READING TEXT section start
HomeMy WebLinkAboutMinutes_GTEU_01.26.2022Minutes of the Meeting for the
Georgetown Electric Utility Board
Thursday, January 26th at 4:00 PM
at the Hewlett Room at Georgetown Public Library, 402 W. 8th St.
Georgetown, TX 78626
Board Members Present:
Robert Case - Chairman, Rick Woodruff- Vice-Chairman, Sam Jones- Secretary, Ben Butler,
Mike Triggs
Board Members Absent: None
Staff Present:
Daniel Bethapudi, Leigh Wallace, Elaine Wilson, Leticia Zavala, Kress Carson. David
Morgan, Laurie Brewer, Mike Weisner, Daniel Potter, Issac Van Eenoo and Jennifer Flor
Public Attendees: None
Regular Session
(This Regular Session may, at any time, be recessed to convene an Executive Session for any
purpose authorized by the Open Meetings Act, Texas Government Code 551.)
A. Call to Order -- Robert Case, Board Chairman
• Meeting called to order at 4:00 pm by Case.
B. Roll Call of Board Members -- Robert Case, Board Chairman.
• All members present
C. Introduction of Visitors -- Robert Case, Board Chairman
D. Public Wishing to Address the Board
• None present
Legislative Session
E. Review and Approval of Minutes- Kress Carson, Board Liaison
• November 17th Meeting- Motion to approve by Jones; seconded by Butler
• Minutes approved as read 5-0
• January 20th Meeting- Motion to approve- motion by Jones; seconded by Butler
• Minutes approved as read 5-0
Regular Session (cont.)
READING TEXT section end
:: SET OF TASKS ::
(A) According to the minutes, who seconded the motion to approve the November 17th meeting minutes?
(B) Write out the minutes from "A. Call to Order" to "Case, Board Chairman.", without any changes.
The records that come after the minutes are separate material.
DATA section start
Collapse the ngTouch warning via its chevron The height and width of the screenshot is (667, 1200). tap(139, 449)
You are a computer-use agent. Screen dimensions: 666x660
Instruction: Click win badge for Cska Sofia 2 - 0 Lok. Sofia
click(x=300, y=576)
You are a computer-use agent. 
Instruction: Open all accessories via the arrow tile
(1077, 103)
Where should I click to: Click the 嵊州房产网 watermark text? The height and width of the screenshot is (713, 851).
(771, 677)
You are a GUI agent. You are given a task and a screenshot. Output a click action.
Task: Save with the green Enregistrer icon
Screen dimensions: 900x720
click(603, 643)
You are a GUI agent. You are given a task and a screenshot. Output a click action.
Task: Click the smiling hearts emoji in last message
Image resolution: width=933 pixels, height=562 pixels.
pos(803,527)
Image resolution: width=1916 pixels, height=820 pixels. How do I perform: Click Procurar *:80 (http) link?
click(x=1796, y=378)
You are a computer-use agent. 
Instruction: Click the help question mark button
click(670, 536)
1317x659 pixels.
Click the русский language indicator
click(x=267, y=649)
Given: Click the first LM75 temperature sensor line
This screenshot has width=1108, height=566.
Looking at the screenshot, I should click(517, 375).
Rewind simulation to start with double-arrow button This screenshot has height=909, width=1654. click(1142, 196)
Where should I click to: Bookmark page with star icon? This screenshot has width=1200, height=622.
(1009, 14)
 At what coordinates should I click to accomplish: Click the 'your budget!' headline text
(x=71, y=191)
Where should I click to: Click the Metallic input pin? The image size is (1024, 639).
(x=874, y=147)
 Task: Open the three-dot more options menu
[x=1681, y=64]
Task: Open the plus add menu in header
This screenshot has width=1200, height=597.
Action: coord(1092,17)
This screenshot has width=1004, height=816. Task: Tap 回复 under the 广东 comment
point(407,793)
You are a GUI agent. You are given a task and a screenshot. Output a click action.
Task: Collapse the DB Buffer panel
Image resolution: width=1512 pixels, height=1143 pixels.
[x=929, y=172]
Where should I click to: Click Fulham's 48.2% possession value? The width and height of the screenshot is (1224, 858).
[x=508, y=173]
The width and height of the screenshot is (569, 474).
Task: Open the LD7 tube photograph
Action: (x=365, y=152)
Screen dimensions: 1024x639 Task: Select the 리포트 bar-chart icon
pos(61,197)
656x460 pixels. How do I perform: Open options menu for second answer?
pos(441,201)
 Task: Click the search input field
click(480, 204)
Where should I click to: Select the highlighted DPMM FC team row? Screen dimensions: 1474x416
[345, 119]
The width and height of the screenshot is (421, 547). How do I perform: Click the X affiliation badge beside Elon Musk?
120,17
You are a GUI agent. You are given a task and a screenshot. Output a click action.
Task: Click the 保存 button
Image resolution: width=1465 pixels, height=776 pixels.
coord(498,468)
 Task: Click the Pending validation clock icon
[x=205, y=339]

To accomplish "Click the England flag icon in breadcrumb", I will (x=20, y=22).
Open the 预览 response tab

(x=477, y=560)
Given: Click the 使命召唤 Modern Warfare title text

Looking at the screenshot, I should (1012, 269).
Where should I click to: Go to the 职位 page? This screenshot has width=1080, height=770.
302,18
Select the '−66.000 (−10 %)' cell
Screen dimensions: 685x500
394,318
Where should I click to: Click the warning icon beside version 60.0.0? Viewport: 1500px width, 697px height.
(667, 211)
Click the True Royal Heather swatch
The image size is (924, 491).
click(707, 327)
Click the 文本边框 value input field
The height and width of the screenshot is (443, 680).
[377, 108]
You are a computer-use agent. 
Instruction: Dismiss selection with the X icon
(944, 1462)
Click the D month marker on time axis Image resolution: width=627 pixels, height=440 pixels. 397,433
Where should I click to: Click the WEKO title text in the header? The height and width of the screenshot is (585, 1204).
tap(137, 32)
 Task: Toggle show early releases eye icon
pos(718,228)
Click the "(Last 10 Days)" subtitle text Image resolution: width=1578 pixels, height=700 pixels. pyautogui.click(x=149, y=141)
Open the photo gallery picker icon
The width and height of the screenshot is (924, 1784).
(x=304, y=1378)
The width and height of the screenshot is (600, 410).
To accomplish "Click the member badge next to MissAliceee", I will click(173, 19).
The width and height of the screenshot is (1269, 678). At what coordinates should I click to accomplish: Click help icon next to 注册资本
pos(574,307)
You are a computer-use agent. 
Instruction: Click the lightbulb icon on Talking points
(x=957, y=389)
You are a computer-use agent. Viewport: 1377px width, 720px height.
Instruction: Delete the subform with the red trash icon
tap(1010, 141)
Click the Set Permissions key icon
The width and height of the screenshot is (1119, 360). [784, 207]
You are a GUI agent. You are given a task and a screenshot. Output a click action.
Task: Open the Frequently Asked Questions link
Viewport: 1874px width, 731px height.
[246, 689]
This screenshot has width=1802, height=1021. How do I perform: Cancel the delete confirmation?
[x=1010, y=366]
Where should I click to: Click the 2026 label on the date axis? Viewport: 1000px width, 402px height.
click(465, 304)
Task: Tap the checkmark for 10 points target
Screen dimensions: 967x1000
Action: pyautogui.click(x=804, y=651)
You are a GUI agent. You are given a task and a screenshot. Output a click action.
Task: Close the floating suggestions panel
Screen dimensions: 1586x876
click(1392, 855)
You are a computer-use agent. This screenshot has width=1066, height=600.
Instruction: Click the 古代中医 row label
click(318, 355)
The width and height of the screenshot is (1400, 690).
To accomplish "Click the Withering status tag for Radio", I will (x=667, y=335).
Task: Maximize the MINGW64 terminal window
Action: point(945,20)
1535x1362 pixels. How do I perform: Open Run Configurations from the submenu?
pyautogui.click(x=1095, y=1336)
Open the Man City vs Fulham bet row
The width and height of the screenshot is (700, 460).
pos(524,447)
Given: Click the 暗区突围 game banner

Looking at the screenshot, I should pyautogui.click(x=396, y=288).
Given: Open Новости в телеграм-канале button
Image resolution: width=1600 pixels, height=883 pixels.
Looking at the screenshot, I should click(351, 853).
DATA section end
:: ANSWERS BY ITEM ::
(A) Butler

(B)
A. Call to Order -- Robert Case, Board Chairman
• Meeting called to order at 4:00 pm by Case.
B. Roll Call of Board Members -- Robert Case, Board Chairman.